Final answer:
The water potential of the 0.3 M sucrose solution at 20°C in an open beaker is -7.38 bars.
The net flow of water would be from the solution into the root tissue.
Step-by-step explanation:
In this scenario, the water potential of the root tissue is -4.5 bars and it is placed in a 0.3 M solution of sucrose at 20°C in an open beaker.
To determine the water potential of the solution, we need to consider the solute potential (Ys) of sucrose and the pressure potential (Yp) of the solution.
The solute potential (Ys) can be calculated using the van 't Hoff equation:
Ys = -MiRT, ( where M is the molar concentration of the solute, i is the van 't Hoff factor, R is the ideal gas constant, and T is the temperature in Kelvin degrees ).
By substituting the given values, we can calculate the solute potential (Ys):
Ys = -(0.3)(1)(0.0821)(293)
= -7.38 bars
Next, we need to calculate the pressure potential (Yp) of the solution. Since the beaker is open, the pressure potential is zero.

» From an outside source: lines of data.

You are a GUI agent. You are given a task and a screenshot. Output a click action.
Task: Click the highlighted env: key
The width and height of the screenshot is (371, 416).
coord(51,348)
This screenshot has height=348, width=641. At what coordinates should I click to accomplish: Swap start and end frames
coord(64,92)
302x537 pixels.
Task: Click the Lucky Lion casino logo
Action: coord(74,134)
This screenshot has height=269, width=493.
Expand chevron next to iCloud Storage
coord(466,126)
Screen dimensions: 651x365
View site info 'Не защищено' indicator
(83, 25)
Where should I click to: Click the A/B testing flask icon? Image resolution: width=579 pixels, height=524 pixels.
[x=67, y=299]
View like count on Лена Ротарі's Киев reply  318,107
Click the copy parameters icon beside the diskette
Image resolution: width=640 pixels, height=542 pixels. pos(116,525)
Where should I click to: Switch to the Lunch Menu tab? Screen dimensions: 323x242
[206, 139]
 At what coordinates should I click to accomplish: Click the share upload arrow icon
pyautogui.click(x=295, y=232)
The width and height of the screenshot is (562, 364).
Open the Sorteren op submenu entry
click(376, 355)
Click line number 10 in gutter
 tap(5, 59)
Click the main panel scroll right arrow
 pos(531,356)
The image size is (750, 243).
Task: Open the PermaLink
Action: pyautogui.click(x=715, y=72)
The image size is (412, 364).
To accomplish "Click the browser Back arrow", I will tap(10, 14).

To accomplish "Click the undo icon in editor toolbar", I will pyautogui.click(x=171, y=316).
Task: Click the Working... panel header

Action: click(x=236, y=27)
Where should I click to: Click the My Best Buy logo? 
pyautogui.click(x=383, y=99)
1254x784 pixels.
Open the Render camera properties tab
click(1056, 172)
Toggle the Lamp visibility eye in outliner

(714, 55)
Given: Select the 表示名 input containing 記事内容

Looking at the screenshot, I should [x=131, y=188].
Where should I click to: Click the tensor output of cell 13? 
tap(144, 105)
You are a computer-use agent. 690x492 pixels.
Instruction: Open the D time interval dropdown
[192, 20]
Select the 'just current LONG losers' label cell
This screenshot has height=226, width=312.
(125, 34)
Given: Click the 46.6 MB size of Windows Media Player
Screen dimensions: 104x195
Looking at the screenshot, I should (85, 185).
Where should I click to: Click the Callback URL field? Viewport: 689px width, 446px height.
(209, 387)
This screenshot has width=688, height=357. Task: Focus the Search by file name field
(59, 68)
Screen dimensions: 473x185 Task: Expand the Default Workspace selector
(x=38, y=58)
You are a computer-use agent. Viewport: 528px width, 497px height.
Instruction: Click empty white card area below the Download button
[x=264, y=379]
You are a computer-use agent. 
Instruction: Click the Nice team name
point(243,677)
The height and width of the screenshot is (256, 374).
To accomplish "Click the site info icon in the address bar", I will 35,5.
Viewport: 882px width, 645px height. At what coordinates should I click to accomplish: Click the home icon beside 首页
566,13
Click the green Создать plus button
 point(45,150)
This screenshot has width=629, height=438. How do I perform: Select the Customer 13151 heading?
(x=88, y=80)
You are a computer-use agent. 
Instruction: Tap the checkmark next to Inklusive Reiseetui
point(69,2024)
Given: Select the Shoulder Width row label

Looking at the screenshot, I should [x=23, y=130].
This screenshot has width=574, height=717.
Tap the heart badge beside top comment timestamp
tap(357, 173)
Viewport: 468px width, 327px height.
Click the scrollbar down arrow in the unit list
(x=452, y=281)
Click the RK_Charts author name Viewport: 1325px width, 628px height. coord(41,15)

The water potential of the solution is the sum of the solute potential and the pressure potential:
Y = Ys + Yp
= -7.38 bars + 0 bars
= -7.38 bars.
The water potential of the root tissue (-4.5 bars) is less negative than the water potential of the solution (-7.38 bars), so the net flow of water would be from the solution into the root tissue, moving down the concentration gradient.